Warum taucht der Reichtum differenzierter Erfahrungen aus der Praxis immer erst im kleinen Kreis auf? Es ist vielleicht zu schambesetzt, sich mit dem eigenen körperlich-sinnlichen Erleben zu zeigen, weil dies unter dem Primat einer begrifflichen Kultur leicht zur Bloßstellung gerät. Eine künstlerische Art der „Mentalisierung“ tut sich mit dem Erfassen der body-Dimension und ihrer Umwandlung in mind vielleicht leichter als die psychoanalytische Theoriesprache. Wir waren in unserer Gruppe überrascht, wie viele von uns sich künstlerisch betätigten - singen, tanzen oder malen.
Eine künstlerische Gestaltungsform ist sicherlich auch das Ausrichten (festlicher) Geselligkeiten, und in diesem Sinn ist den Veranstaltern großes Lob auszusprechen. Allein die Wahl von Edinburgh als Tagungsort mit seiner Mischung von kühler Strenge und Liebenswürdigkeit, Tradition und junger, moderner Lebendigkeit, der Campus mit der altertümlichen Pollock Hall, in der wir tagten, - einem neugotisch verschnörkelten Bau, der Harry Potter Freude gemacht hätte, düster, aber behaglich.

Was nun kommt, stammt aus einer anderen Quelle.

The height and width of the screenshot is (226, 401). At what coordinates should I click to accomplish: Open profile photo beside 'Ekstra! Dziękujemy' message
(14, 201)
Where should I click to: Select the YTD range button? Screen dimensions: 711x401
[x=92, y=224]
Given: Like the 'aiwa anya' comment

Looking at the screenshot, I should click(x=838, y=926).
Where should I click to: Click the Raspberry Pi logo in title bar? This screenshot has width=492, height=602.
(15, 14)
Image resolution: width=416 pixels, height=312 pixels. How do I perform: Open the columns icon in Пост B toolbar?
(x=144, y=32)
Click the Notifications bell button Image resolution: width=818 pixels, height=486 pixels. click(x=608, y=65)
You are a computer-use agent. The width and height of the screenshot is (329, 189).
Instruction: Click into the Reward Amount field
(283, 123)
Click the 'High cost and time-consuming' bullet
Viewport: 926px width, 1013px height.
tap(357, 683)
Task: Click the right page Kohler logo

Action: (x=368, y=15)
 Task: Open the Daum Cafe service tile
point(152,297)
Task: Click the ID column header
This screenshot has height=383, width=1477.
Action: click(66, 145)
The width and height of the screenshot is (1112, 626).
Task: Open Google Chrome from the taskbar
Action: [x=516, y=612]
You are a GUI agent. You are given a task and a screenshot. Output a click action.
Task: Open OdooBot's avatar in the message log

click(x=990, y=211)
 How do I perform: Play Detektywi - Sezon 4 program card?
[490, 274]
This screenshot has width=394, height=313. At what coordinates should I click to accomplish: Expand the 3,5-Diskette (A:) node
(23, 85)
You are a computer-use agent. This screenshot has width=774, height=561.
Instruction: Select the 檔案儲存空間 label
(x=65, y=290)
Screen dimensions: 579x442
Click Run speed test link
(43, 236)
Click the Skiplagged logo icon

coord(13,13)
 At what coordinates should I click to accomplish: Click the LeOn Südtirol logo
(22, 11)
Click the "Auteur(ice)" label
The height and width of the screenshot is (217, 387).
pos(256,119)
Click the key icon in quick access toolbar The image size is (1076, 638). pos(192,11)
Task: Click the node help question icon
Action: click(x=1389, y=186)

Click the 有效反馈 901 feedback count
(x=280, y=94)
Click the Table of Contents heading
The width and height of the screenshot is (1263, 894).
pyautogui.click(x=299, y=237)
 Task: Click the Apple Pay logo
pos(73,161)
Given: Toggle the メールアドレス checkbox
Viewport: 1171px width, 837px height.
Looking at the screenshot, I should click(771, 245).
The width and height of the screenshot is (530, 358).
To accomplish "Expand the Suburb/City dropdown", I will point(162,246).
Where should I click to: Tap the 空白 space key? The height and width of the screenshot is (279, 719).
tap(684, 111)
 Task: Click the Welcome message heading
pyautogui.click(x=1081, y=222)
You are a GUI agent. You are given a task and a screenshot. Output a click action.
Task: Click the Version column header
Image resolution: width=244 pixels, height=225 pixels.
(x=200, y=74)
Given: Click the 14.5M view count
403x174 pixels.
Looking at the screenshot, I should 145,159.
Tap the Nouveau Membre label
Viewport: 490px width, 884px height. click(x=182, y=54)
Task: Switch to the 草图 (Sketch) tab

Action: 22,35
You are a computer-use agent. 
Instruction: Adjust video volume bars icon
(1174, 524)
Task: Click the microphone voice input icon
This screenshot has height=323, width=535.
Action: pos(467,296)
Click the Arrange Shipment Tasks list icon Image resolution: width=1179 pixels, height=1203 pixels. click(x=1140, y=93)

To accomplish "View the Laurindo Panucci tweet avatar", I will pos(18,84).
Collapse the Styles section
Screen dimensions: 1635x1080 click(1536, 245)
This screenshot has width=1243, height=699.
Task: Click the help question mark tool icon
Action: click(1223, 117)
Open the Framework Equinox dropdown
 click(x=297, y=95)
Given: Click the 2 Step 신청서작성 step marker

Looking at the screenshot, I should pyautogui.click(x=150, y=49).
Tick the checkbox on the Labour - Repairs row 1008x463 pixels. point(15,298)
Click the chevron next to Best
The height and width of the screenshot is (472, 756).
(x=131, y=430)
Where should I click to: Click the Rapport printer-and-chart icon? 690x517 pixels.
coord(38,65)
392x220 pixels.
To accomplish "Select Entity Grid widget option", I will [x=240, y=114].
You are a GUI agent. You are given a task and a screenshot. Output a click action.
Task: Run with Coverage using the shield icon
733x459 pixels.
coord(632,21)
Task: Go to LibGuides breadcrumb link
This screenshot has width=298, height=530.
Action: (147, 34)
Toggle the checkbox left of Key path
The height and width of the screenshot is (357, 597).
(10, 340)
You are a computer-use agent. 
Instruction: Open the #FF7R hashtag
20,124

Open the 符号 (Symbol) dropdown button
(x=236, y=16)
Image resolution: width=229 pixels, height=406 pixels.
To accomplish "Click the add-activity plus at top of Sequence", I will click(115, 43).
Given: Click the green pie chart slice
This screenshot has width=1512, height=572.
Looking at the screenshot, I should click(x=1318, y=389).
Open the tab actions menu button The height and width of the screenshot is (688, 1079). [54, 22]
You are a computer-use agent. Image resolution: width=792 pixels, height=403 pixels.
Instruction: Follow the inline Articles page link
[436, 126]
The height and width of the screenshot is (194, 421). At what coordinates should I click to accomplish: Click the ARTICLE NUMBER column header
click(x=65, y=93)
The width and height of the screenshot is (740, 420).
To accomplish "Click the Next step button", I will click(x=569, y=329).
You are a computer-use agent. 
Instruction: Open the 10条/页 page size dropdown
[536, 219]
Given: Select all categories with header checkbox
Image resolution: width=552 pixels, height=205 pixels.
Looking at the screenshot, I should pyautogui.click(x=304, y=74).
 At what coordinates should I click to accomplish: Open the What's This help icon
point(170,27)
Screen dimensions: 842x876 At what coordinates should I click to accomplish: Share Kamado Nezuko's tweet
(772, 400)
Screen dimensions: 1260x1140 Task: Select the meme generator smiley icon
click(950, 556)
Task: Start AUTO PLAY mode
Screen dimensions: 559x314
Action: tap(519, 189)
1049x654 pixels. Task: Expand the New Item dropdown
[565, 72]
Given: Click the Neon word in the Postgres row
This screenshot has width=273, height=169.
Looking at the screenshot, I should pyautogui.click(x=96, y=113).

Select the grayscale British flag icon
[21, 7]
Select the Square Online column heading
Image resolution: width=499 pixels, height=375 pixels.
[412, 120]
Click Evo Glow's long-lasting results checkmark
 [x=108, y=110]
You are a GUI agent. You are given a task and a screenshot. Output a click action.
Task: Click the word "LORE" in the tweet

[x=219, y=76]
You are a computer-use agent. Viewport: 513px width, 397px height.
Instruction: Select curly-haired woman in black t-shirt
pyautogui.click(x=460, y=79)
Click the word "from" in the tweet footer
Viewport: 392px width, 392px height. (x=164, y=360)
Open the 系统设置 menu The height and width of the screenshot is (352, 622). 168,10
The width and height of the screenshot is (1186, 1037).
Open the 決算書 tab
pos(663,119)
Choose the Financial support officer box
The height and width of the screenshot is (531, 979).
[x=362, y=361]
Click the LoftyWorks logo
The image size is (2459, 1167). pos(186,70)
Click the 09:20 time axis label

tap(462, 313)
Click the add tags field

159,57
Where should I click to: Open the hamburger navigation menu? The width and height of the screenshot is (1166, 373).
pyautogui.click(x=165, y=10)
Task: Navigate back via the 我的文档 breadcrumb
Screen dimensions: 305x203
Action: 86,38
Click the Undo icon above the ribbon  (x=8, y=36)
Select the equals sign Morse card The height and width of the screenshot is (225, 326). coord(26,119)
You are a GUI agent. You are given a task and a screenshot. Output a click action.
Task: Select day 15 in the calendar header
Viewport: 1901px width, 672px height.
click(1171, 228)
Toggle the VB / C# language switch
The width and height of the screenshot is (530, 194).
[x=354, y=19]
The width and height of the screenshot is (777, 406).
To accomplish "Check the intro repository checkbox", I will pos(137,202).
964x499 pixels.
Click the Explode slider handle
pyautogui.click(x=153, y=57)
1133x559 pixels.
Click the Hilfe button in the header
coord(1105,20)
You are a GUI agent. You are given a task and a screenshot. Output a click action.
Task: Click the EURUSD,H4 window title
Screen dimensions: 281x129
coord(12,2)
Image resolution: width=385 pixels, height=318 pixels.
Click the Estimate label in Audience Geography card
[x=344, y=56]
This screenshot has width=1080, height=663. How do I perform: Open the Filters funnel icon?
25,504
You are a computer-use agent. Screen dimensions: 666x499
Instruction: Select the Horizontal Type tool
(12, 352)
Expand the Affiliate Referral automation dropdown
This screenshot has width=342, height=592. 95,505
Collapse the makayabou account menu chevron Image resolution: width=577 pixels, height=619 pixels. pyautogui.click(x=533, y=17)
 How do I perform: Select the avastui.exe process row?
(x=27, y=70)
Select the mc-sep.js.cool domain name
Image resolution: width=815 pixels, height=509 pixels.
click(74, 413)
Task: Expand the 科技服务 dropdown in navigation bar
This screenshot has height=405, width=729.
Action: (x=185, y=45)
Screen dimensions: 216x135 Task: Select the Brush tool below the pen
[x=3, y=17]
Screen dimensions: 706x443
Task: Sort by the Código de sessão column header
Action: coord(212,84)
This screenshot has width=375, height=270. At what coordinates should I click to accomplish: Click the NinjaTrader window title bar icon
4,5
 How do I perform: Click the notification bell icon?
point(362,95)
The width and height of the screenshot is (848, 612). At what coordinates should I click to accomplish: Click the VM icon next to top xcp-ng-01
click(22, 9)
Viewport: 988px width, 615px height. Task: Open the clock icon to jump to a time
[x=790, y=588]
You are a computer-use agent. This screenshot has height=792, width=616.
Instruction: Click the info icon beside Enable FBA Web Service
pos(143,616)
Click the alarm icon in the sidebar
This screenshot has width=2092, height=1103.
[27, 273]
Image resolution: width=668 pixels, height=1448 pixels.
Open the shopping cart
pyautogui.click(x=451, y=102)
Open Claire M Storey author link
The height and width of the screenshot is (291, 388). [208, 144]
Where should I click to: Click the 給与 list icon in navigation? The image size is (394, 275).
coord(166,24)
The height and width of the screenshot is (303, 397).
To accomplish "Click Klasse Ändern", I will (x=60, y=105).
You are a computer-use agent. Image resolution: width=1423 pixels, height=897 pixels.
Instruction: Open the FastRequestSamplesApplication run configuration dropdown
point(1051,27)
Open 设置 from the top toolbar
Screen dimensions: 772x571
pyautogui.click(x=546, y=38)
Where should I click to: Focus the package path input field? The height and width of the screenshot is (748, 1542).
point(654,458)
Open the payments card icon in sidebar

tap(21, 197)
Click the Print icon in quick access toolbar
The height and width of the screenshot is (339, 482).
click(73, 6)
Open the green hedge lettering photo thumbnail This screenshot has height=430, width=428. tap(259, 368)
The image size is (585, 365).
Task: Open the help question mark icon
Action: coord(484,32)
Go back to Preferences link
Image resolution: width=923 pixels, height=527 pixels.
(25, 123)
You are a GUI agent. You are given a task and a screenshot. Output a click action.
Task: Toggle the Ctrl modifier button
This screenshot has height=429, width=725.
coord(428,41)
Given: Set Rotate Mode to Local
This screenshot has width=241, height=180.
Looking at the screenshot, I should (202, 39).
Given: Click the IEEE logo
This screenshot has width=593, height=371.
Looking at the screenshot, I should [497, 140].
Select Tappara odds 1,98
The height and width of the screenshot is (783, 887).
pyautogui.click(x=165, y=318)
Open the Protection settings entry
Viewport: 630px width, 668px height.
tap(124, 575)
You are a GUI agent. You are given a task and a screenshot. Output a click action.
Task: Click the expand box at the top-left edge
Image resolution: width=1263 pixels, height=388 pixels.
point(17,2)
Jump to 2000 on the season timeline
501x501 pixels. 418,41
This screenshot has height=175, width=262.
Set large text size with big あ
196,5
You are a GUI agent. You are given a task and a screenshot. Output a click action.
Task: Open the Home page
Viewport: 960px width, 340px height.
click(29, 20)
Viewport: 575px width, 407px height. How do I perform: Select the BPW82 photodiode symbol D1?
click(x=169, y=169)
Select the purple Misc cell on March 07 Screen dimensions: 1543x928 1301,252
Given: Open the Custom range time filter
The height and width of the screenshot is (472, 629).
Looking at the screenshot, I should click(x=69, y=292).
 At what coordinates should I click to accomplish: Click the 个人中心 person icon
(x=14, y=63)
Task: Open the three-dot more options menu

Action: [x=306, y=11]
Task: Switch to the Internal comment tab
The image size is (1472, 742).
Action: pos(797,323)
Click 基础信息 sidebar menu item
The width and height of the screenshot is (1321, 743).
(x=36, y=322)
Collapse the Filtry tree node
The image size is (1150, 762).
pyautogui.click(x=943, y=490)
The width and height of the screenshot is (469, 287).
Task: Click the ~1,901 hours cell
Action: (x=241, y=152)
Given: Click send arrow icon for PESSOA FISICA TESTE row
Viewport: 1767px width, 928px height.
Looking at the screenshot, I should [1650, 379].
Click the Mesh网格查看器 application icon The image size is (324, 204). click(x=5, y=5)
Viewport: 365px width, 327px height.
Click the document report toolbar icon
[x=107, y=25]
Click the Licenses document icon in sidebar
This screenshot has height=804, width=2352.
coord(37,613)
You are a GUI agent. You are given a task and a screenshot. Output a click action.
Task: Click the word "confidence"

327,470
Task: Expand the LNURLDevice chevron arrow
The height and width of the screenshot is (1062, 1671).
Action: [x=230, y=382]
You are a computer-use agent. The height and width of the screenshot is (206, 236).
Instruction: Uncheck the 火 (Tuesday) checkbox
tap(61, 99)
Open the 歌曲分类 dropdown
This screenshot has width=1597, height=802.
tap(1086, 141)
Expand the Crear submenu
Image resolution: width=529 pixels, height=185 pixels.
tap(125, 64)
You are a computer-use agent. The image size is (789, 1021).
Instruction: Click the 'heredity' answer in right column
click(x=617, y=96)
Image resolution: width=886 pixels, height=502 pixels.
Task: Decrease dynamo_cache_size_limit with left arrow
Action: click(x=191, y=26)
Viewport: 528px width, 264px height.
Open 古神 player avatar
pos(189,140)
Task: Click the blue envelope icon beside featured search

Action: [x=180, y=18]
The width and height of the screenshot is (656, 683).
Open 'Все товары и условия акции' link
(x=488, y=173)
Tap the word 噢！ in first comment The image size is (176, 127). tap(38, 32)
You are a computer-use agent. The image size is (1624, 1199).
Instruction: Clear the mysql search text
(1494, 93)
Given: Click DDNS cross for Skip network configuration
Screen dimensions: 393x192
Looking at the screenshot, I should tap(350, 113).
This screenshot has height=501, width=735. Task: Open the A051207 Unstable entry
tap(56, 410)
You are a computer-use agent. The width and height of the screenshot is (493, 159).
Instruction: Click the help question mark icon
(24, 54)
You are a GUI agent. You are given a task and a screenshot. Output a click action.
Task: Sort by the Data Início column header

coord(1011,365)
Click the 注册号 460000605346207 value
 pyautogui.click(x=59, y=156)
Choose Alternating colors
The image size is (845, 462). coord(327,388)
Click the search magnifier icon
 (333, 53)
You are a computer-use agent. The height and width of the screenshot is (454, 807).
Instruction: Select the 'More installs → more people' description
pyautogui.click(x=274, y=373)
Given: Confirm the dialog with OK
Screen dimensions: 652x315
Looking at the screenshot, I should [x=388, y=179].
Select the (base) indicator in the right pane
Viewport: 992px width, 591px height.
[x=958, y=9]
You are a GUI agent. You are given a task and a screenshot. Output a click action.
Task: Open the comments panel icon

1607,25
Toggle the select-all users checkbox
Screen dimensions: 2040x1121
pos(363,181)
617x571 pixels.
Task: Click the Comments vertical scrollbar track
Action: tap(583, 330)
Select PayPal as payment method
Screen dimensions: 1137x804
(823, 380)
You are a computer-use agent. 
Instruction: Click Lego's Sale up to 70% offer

In einem derart auf wohltemperierte Intellektualität abgestimmten Raum ließ es sich gut denken, während draußen die fremdartige Schönheit der Landschaft, unter wechselnder, oft dramatischer Ausleuchtung immer wieder an die Kraft der Natur erinnerte. Das Essen war ausgezeichnet, kurzum, im Rahmen dieser freundlich-angenehmen Atmosphäre ließ es sich gut über body und mindnachdenken und miteinander in Kontakt kommen.